Sepulang dari AS, Neneng mendaftar di perusahaan bank asing, tetapu ditolak. Langkahnya berhenti di perusahaan konsultan dan berkarier cukup lama. Meski sebelumnya tidak memiliki pengalaman di bidang tersebut, ternyata ia menyukai.
Dalam melewati berbagai fase hidup, Neneng melewati beberapa krisis, tapi enggan menerima begitu saja. Meski kesulitan menjalani kuliah para teknik sipil, ia bisa menikmati hidup semasa kuliah dengan teman-teman kampusnya.
“Saya agile dan adaptif dengan situasi. Alih-alih saya ‘kemrungsung’ dan tidak move on, saya lebih baik menerimanya, lalu beradaptasi, dan move on," tuturnya.
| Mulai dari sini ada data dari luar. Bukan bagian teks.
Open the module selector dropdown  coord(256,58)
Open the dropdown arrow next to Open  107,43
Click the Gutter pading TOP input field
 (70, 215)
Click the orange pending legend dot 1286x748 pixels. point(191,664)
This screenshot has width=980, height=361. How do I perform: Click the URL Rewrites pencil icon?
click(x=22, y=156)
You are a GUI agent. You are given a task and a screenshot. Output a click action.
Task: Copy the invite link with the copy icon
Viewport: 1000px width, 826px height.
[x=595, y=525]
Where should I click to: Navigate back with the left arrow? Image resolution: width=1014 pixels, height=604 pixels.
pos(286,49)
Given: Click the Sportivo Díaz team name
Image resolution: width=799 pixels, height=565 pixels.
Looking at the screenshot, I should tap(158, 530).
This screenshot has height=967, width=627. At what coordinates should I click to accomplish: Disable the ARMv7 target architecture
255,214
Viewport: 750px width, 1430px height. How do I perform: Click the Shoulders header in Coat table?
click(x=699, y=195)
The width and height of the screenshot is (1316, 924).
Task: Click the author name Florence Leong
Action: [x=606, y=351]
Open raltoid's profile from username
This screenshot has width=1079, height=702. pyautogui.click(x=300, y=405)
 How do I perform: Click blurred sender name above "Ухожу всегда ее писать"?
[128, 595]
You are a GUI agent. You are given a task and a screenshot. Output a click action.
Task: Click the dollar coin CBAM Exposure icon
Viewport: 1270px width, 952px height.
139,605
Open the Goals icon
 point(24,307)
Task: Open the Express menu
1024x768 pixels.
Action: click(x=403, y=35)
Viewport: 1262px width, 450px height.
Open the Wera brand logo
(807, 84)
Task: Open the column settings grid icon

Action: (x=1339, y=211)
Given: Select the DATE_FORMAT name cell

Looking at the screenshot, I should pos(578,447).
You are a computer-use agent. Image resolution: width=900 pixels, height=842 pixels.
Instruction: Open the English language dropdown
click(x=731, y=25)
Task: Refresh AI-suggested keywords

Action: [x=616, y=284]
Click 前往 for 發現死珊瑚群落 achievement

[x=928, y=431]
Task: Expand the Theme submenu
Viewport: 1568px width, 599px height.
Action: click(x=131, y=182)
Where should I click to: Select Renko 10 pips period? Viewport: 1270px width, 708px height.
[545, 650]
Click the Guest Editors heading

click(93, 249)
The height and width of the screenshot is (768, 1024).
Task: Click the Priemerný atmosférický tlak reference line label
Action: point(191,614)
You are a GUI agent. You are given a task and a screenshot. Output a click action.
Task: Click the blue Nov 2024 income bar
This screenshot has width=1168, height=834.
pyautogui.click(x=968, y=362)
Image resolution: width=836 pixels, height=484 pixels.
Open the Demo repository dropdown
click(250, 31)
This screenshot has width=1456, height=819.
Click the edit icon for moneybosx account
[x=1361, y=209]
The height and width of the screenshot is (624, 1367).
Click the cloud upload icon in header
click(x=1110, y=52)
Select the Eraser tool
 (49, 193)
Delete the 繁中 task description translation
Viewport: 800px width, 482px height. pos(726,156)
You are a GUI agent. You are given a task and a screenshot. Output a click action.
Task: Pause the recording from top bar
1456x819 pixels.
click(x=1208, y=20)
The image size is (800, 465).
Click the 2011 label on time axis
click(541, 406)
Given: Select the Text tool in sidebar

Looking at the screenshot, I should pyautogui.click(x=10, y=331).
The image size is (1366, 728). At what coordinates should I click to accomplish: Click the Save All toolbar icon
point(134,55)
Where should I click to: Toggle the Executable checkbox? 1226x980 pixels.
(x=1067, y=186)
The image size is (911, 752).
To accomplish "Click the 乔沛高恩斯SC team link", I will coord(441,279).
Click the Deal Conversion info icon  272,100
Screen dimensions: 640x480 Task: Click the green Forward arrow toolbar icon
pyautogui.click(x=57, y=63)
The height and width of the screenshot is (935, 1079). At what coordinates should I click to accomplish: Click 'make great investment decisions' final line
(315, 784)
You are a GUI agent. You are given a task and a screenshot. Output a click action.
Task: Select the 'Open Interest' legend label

Hal lain yang ditekankan Neneng ialah di era teknologi semakin canggih, jangan sampai membandingkan pencapaian kita dengan orang lain yang terlihat di media sosial. Penting untuk diingat bahwa semua yang muncul di media sosial tidak mengungkap yang ada di dunia nyata.
"Your network is your net worth. Dalam hidup, penting untuk punya banyak network. Kalau masih muda, itu perlu value. Jangan korbankan value yang kalian yakini dan miliki untuk mengejar sesuatu, at all cost," tukasnya. (Jek/M-2)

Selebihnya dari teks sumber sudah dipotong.